* **Instructions for the task**: Rewrite every line of the items below as a Markdown table with the columns "No." and "Line," numbering the rows in order and leaving out blank lines.

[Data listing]

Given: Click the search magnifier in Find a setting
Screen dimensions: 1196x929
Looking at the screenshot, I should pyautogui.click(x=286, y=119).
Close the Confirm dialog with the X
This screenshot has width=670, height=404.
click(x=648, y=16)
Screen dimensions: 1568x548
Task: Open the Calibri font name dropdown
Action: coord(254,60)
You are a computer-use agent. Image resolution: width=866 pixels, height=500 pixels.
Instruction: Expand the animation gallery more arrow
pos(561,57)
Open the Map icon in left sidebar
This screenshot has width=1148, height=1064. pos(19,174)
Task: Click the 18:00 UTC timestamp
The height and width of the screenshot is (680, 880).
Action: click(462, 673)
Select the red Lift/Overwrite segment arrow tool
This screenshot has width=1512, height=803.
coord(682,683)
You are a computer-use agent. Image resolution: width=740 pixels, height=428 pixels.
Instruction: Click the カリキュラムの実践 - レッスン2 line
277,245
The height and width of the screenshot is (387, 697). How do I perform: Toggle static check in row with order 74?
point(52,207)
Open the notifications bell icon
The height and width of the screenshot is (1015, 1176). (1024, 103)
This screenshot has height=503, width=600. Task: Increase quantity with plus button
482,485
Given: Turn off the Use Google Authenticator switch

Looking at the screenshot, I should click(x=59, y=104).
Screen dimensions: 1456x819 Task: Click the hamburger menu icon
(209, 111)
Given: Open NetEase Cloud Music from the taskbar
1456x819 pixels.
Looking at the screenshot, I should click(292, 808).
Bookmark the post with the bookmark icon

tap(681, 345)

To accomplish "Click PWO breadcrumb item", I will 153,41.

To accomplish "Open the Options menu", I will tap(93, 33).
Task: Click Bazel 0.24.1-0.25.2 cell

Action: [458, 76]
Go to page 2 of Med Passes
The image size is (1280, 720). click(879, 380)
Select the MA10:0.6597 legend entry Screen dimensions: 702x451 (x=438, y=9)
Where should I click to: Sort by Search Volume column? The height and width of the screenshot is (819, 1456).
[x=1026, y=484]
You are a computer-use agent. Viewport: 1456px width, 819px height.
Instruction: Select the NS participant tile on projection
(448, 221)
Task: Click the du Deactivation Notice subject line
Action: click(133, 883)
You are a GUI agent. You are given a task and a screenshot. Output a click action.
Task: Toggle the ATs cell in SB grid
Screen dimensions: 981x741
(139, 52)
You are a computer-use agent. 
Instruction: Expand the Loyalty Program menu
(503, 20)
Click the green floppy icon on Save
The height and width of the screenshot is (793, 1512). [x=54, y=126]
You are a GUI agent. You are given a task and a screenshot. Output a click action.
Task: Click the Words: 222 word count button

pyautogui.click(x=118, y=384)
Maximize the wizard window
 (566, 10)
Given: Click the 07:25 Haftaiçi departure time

* **Written answer**:
| No. | Line |
|---|---|
| 1 | Given: Click the search magnifier in Find a setting |
| 2 | Screen dimensions: 1196x929 |
| 3 | Looking at the screenshot, I should pyautogui.click(x=286, y=119). |
| 4 | Close the Confirm dialog with the X |
| 5 | This screenshot has width=670, height=404. |
| 6 | click(x=648, y=16) |
| 7 | Screen dimensions: 1568x548 |
| 8 | Task: Open the Calibri font name dropdown |
| 9 | Action: coord(254,60) |
| 10 | You are a computer-use agent. Image resolution: width=866 pixels, height=500 pixels. |
| 11 | Instruction: Expand the animation gallery more arrow |
| 12 | pos(561,57) |
| 13 | Open the Map icon in left sidebar |
| 14 | This screenshot has width=1148, height=1064. pos(19,174) |
| 15 | Task: Click the 18:00 UTC timestamp |
| 16 | The height and width of the screenshot is (680, 880). |
| 17 | Action: click(462, 673) |
| 18 | Select the red Lift/Overwrite segment arrow tool |
| 19 | This screenshot has width=1512, height=803. |
| 20 | coord(682,683) |
| 21 | You are a computer-use agent. Image resolution: width=740 pixels, height=428 pixels. |
| 22 | Instruction: Click the カリキュラムの実践 - レッスン2 line |
| 23 | 277,245 |
| 24 | The height and width of the screenshot is (387, 697). How do I perform: Toggle static check in row with order 74? |
| 25 | point(52,207) |
| 26 | Open the notifications bell icon |
| 27 | The height and width of the screenshot is (1015, 1176). (1024, 103) |
| 28 | This screenshot has height=503, width=600. Task: Increase quantity with plus button |
| 29 | 482,485 |
| 30 | Given: Turn off the Use Google Authenticator switch |
| 31 | Looking at the screenshot, I should click(x=59, y=104). |
| 32 | Screen dimensions: 1456x819 Task: Click the hamburger menu icon |
| 33 | (209, 111) |
| 34 | Given: Open NetEase Cloud Music from the taskbar |
| 35 | 1456x819 pixels. |
| 36 | Looking at the screenshot, I should click(292, 808). |
| 37 | Bookmark the post with the bookmark icon |
| 38 | tap(681, 345) |
| 39 | To accomplish "Click PWO breadcrumb item", I will 153,41. |
| 40 | To accomplish "Open the Options menu", I will tap(93, 33). |
| 41 | Task: Click Bazel 0.24.1-0.25.2 cell |
| 42 | Action: [458, 76] |
| 43 | Go to page 2 of Med Passes |
| 44 | The image size is (1280, 720). click(879, 380) |
| 45 | Select the MA10:0.6597 legend entry Screen dimensions: 702x451 (x=438, y=9) |
| 46 | Where should I click to: Sort by Search Volume column? The height and width of the screenshot is (819, 1456). |
| 47 | [x=1026, y=484] |
| 48 | You are a computer-use agent. Viewport: 1456px width, 819px height. |
| 49 | Instruction: Select the NS participant tile on projection |
| 50 | (448, 221) |
| 51 | Task: Click the du Deactivation Notice subject line |
| 52 | Action: click(133, 883) |
| 53 | You are a GUI agent. You are given a task and a screenshot. Output a click action. |
| 54 | Task: Toggle the ATs cell in SB grid |
| 55 | Screen dimensions: 981x741 |
| 56 | (139, 52) |
| 57 | You are a computer-use agent.  |
| 58 | Instruction: Expand the Loyalty Program menu |
| 59 | (503, 20) |
| 60 | Click the green floppy icon on Save |
| 61 | The height and width of the screenshot is (793, 1512). [x=54, y=126] |
| 62 | You are a GUI agent. You are given a task and a screenshot. Output a click action. |
| 63 | Task: Click the Words: 222 word count button |
| 64 | pyautogui.click(x=118, y=384) |
| 65 | Maximize the wizard window |
| 66 |  (566, 10) |
| 67 | Given: Click the 07:25 Haftaiçi departure time |